ACTIVITY: In full and without alteration, write out the data below.

-.-.-

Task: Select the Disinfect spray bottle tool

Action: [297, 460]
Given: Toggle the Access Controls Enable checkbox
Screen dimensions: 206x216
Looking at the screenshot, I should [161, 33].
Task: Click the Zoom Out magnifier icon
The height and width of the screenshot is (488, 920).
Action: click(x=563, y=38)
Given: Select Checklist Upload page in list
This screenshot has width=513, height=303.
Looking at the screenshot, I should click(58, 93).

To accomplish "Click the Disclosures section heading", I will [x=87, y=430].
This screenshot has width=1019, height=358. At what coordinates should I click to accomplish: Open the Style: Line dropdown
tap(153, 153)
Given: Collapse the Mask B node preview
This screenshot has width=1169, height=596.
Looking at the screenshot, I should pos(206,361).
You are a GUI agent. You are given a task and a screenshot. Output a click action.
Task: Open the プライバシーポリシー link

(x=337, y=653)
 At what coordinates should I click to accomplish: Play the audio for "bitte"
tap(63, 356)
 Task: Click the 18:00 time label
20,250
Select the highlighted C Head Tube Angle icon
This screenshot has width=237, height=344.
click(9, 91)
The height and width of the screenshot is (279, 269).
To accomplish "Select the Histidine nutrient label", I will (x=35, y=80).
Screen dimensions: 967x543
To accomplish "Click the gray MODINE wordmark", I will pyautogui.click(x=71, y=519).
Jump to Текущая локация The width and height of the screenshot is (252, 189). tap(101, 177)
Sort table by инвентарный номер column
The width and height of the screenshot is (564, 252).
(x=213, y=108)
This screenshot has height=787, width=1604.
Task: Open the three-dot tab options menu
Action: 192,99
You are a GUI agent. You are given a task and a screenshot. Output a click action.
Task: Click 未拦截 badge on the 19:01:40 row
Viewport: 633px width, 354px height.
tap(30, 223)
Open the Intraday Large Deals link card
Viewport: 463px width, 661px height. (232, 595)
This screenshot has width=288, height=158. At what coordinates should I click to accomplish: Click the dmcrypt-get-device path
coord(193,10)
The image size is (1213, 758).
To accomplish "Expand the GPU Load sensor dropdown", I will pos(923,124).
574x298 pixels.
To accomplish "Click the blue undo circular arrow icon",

-.-.-

OUTPUT OF THE TASK:
Task: Select the Disinfect spray bottle tool

Action: [297, 460]
Given: Toggle the Access Controls Enable checkbox
Screen dimensions: 206x216
Looking at the screenshot, I should [161, 33].
Task: Click the Zoom Out magnifier icon
The height and width of the screenshot is (488, 920).
Action: click(x=563, y=38)
Given: Select Checklist Upload page in list
This screenshot has width=513, height=303.
Looking at the screenshot, I should click(58, 93).

To accomplish "Click the Disclosures section heading", I will [x=87, y=430].
This screenshot has width=1019, height=358. At what coordinates should I click to accomplish: Open the Style: Line dropdown
tap(153, 153)
Given: Collapse the Mask B node preview
This screenshot has width=1169, height=596.
Looking at the screenshot, I should pos(206,361).
You are a GUI agent. You are given a task and a screenshot. Output a click action.
Task: Open the プライバシーポリシー link

(x=337, y=653)
 At what coordinates should I click to accomplish: Play the audio for "bitte"
tap(63, 356)
 Task: Click the 18:00 time label
20,250
Select the highlighted C Head Tube Angle icon
This screenshot has width=237, height=344.
click(9, 91)
The height and width of the screenshot is (279, 269).
To accomplish "Select the Histidine nutrient label", I will (x=35, y=80).
Screen dimensions: 967x543
To accomplish "Click the gray MODINE wordmark", I will pyautogui.click(x=71, y=519).
Jump to Текущая локация The width and height of the screenshot is (252, 189). tap(101, 177)
Sort table by инвентарный номер column
The width and height of the screenshot is (564, 252).
(x=213, y=108)
This screenshot has height=787, width=1604.
Task: Open the three-dot tab options menu
Action: 192,99
You are a GUI agent. You are given a task and a screenshot. Output a click action.
Task: Click 未拦截 badge on the 19:01:40 row
Viewport: 633px width, 354px height.
tap(30, 223)
Open the Intraday Large Deals link card
Viewport: 463px width, 661px height. (232, 595)
This screenshot has width=288, height=158. At what coordinates should I click to accomplish: Click the dmcrypt-get-device path
coord(193,10)
The image size is (1213, 758).
To accomplish "Expand the GPU Load sensor dropdown", I will pos(923,124).
574x298 pixels.
To accomplish "Click the blue undo circular arrow icon",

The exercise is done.